In 2021, Jones again ran for mayor of St. Louis, now with approval voting. This time her true level of support — 58 percent of all voters — was clear, and she came in first in the primary. The only difference was that voters were no longer limited, and could express support for multiple candidates. One person went from 30 percent to 58 percent support — just like that! Tell me a candidate or party who wouldn’t kill for that type of numbers boost? Jones didn’t just magically become more popular. Instead, the system was finally able to capture how popular she actually was.

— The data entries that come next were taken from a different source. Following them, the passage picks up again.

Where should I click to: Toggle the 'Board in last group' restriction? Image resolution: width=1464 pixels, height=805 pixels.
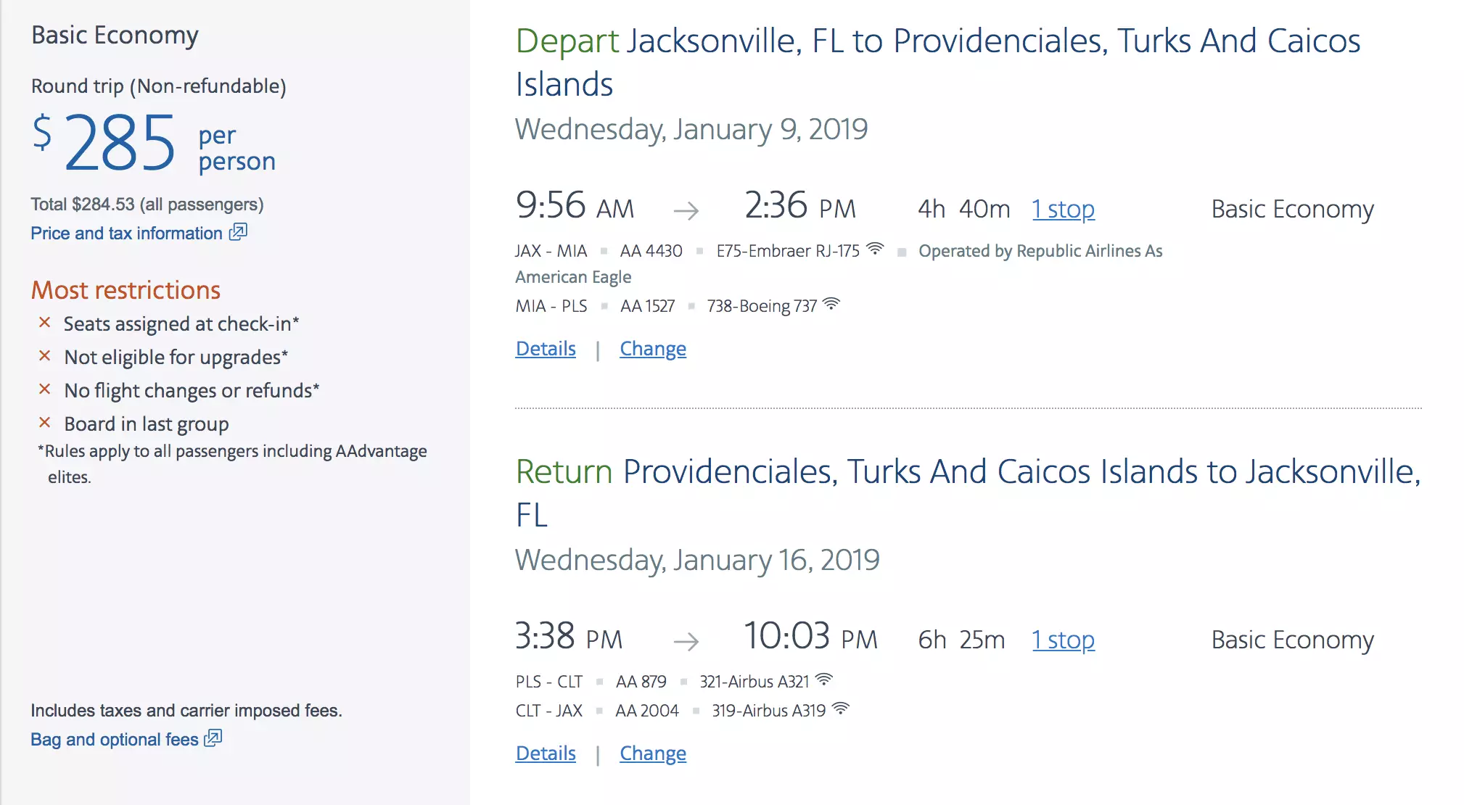[x=48, y=424]
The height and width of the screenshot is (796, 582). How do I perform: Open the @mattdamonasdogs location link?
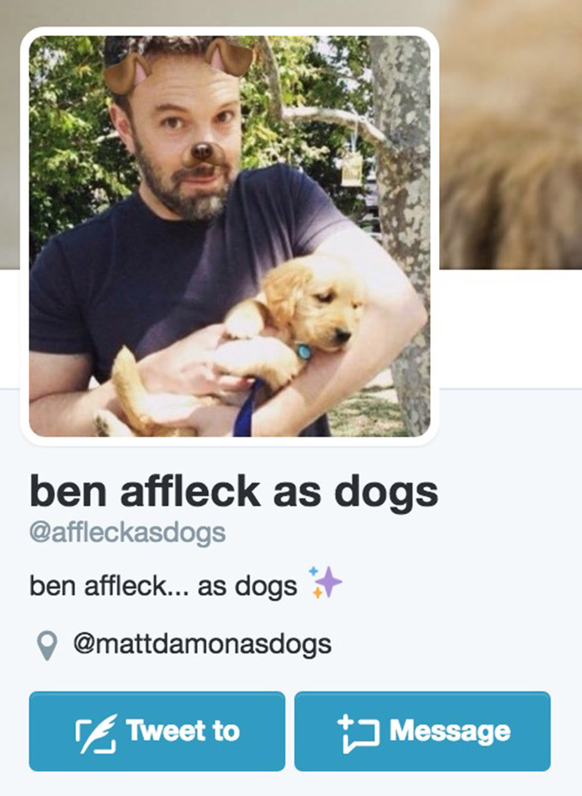point(203,645)
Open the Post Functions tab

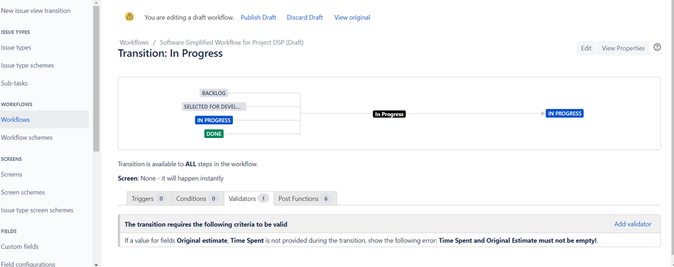pos(305,199)
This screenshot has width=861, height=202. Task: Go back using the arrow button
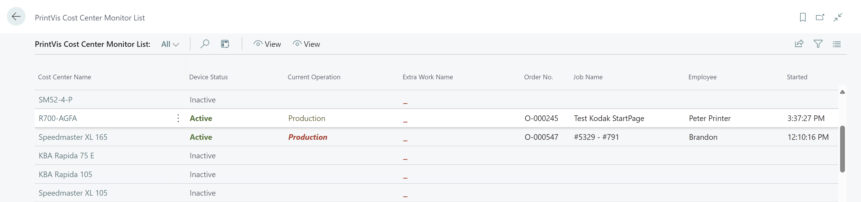[16, 16]
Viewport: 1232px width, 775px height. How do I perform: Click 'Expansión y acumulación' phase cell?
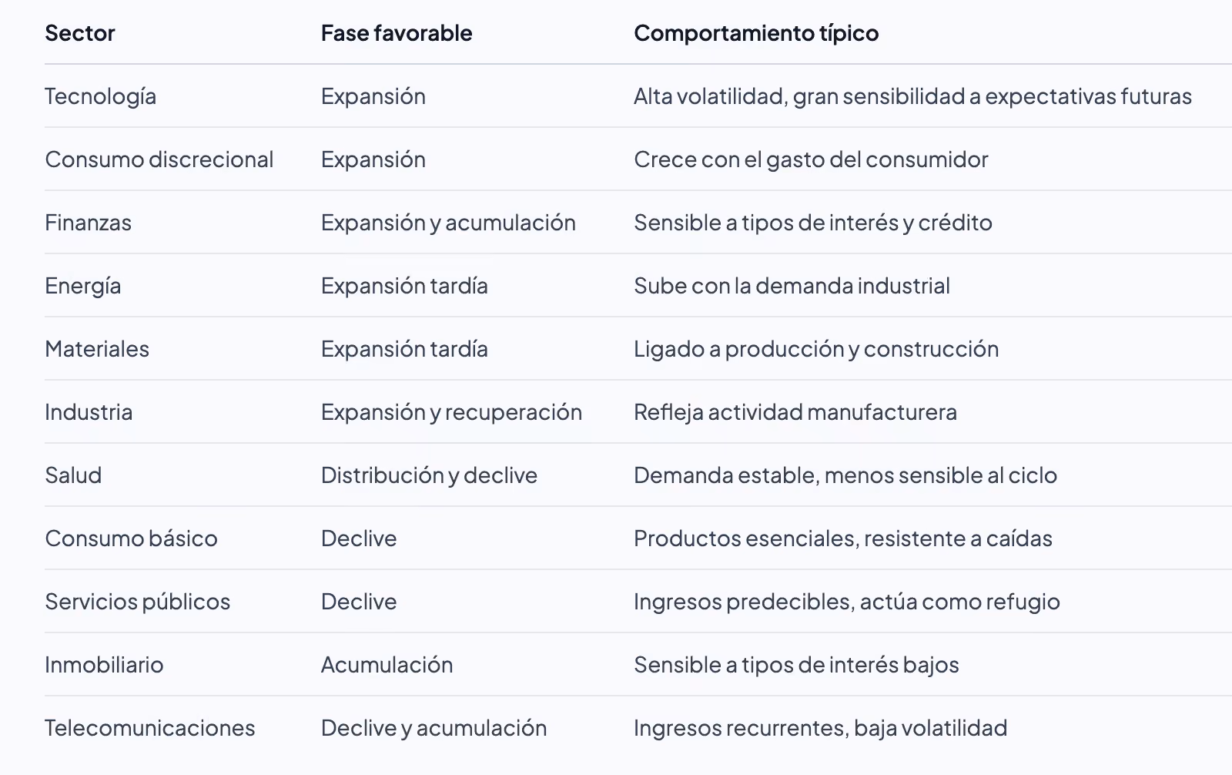click(449, 223)
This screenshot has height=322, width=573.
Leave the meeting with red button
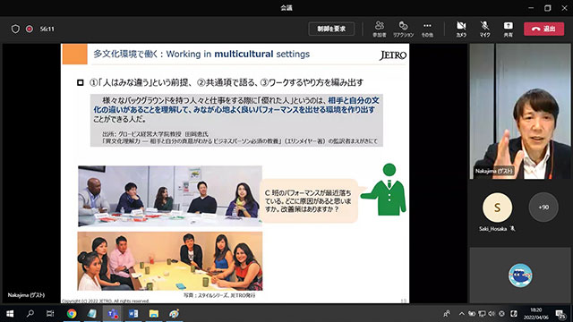543,29
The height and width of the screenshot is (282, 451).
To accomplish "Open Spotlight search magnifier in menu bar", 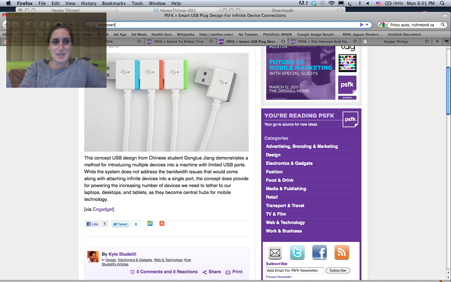I will coord(442,3).

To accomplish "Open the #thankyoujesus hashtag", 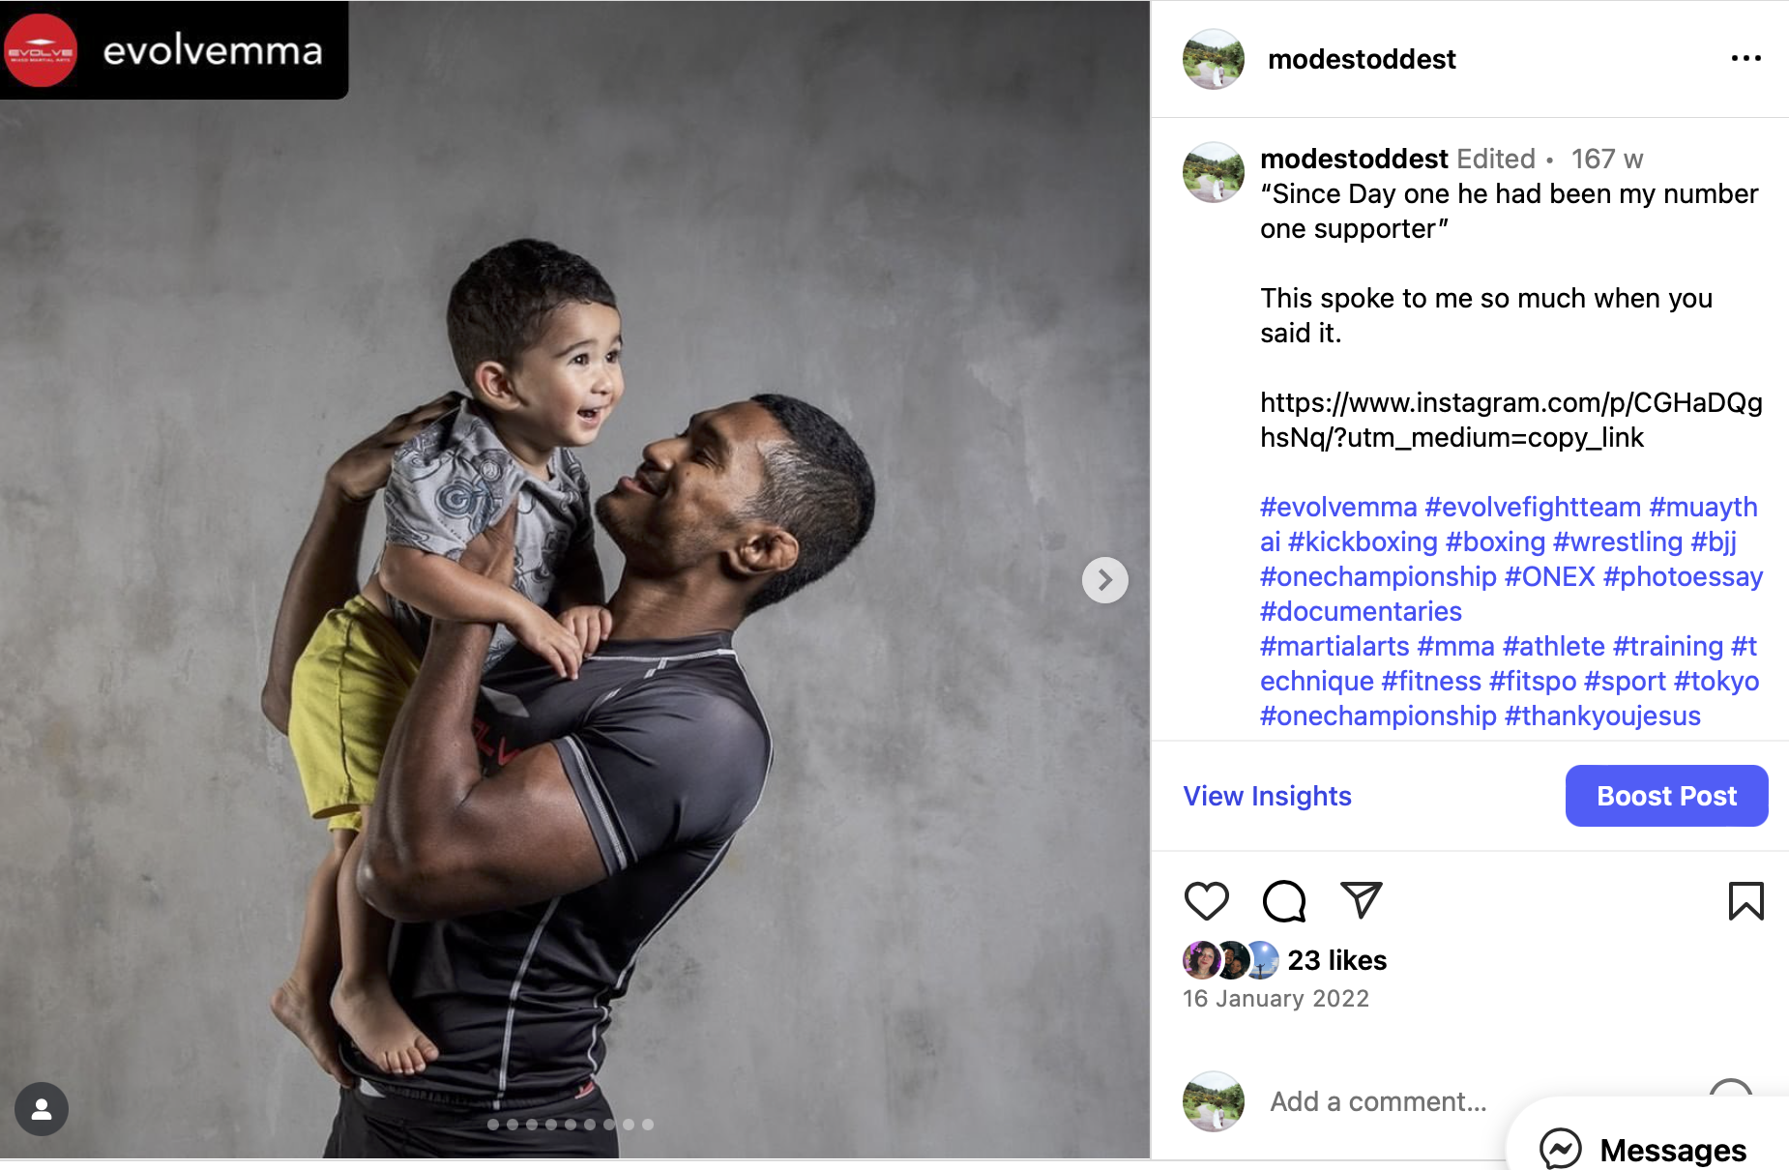I will click(x=1602, y=716).
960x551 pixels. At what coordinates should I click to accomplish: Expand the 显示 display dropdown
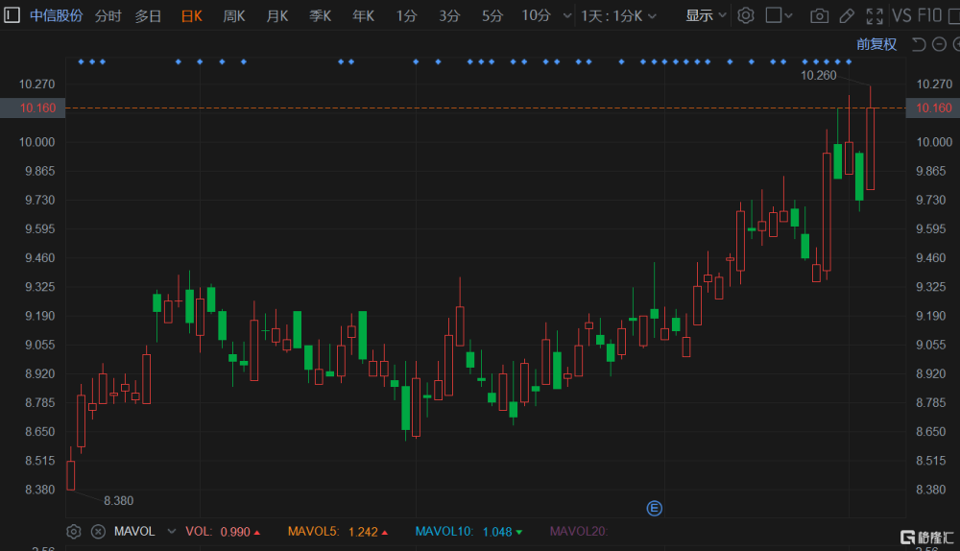point(706,16)
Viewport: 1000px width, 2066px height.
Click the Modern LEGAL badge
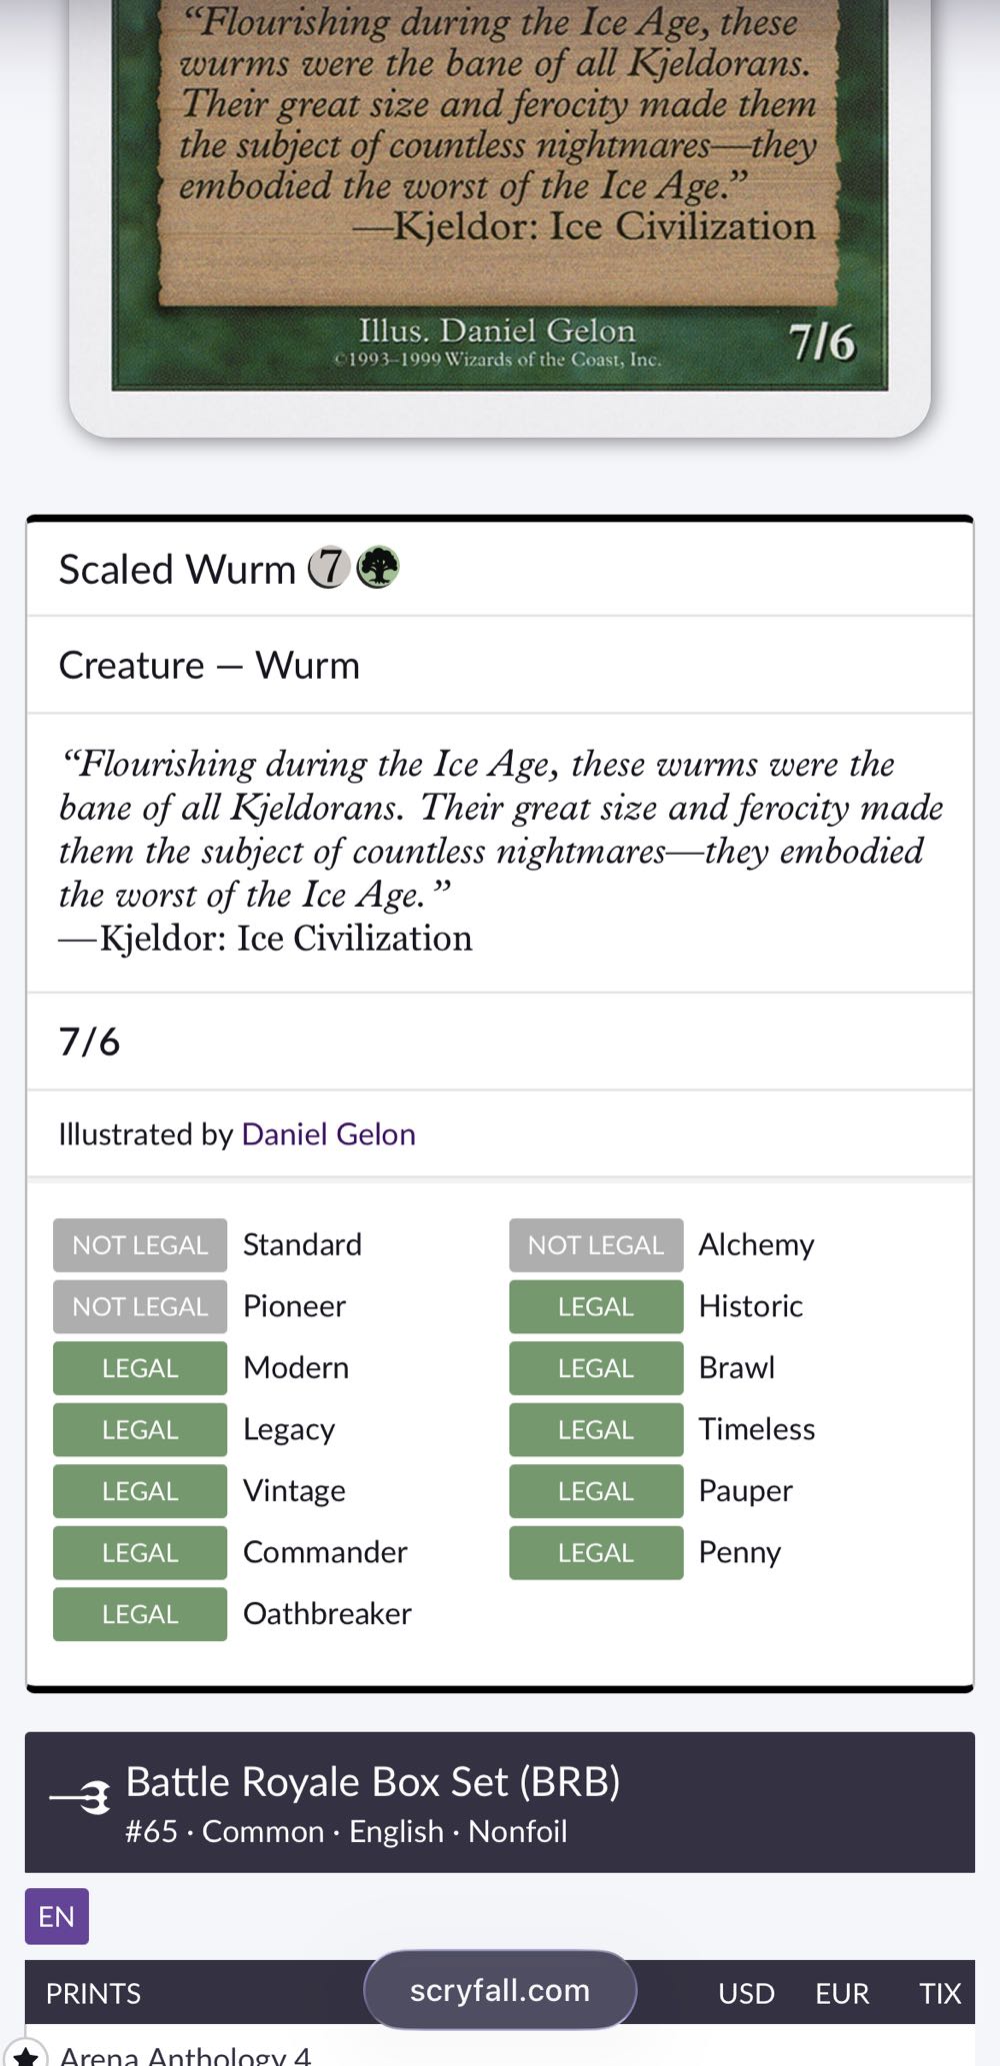coord(139,1367)
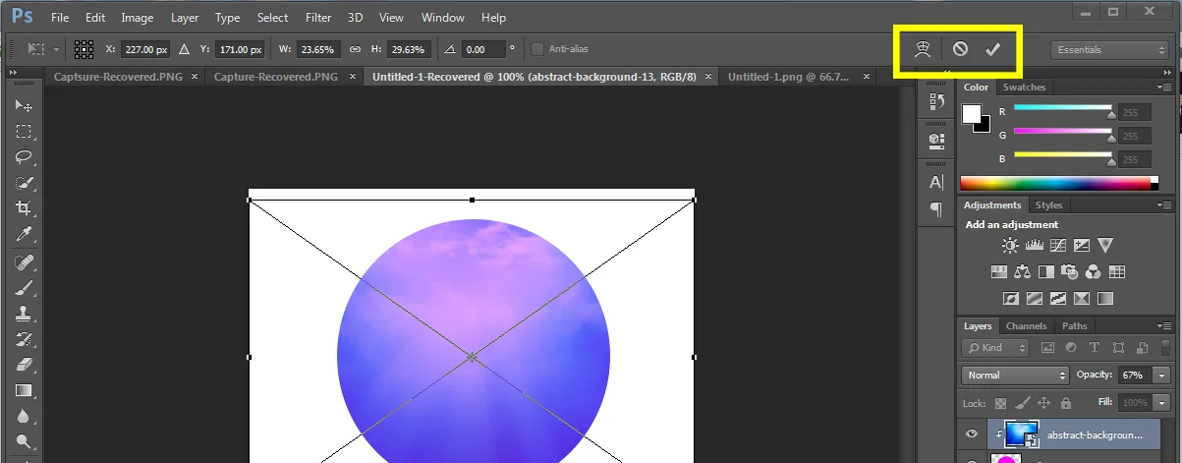Open the Filter menu
This screenshot has height=463, width=1182.
pos(317,18)
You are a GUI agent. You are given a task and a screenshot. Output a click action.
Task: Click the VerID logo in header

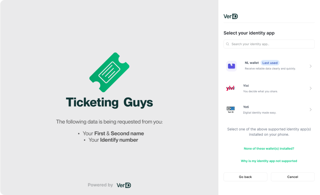pos(231,16)
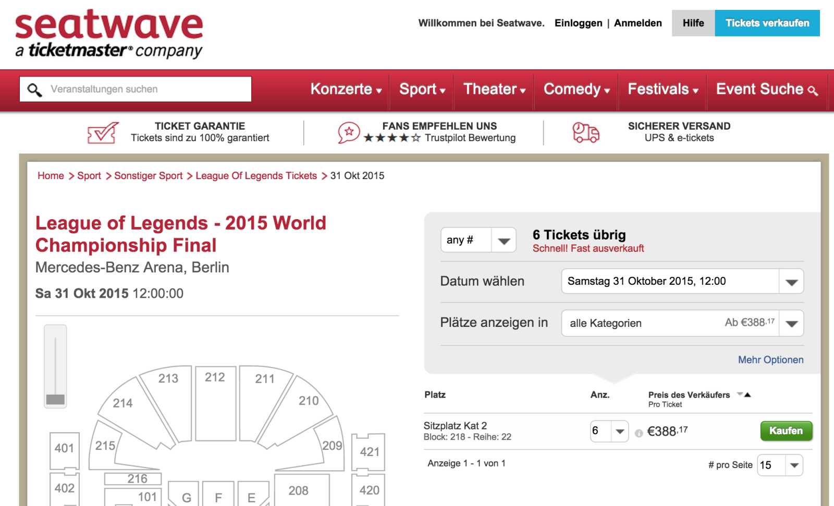Select block 212 on seating map
The height and width of the screenshot is (506, 834).
[215, 403]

America’s political parties have the same problem with vote splitting in their federal primaries. Candidates often win these key nominations with less than 40 percent, 35 percent, even 30 percent of the vote. That's not good for democracy, and if you're a political party trying to prove popularity and, in turn, advance the most electable candidate to the general, that's not good for business.

Besides the clear political advantage of winning with a bigger (more accurate) number, approval voting provides a host of advantages to the parties that adopt it. From nominating a broadly popular candidate to minimizing extremists, these factors could prove absolutely decisive in a tightly contested general election.

First, a big approval number says to voters outside your party that your candidate is a serious, broadly appealing winner. Isn’t that the data a party wants their candidate to have going into a general election?

Second, an approval number gives clear legitimacy to the winner, both inside and outside of the party. It’s easy to question whether your nominee represents your party if they win the primary with just 30 percent support, but with 58 percent approval, that argument is harder to make.

Finally, the party’s nominees are less likely to be fringe partisans out of step with their district. To win an approval voting primary, candidates have to appeal to the whole primary electorate and are no longer able to win with just one faction’s support.

It’s only a matter of time before parties adopt approval voting. All it takes is for one of them to recognize the demonstrated electoral advantage of this cost-efficient, easily implemented and politically popular system. Once that first tight race comes and goes, the resistance of the other parties will crumble.

Parties should work in their own self-interest for the benefit of democracy as a whole. Everyday voters are the main victims of vote-splitting. They are the ones who have to choose the "lesser of two evils," and who struggle with issues of "electability." They can’t say who they support, and they have to live with an unrepresentative government that is neither deliberating nor delivering.

Electoral politics is about revolution and counter-revolution. Kennedy pioneered politics on TV. Obama mastered the voter database. Reagan created his own class of supporters. Trump tweeted his message directly to the people. An edge, even a temporary one, can reverberate for decades.

The clock is running for America’s political parties. The first to act will reap the most benefits. The question now is simply: Who will move first?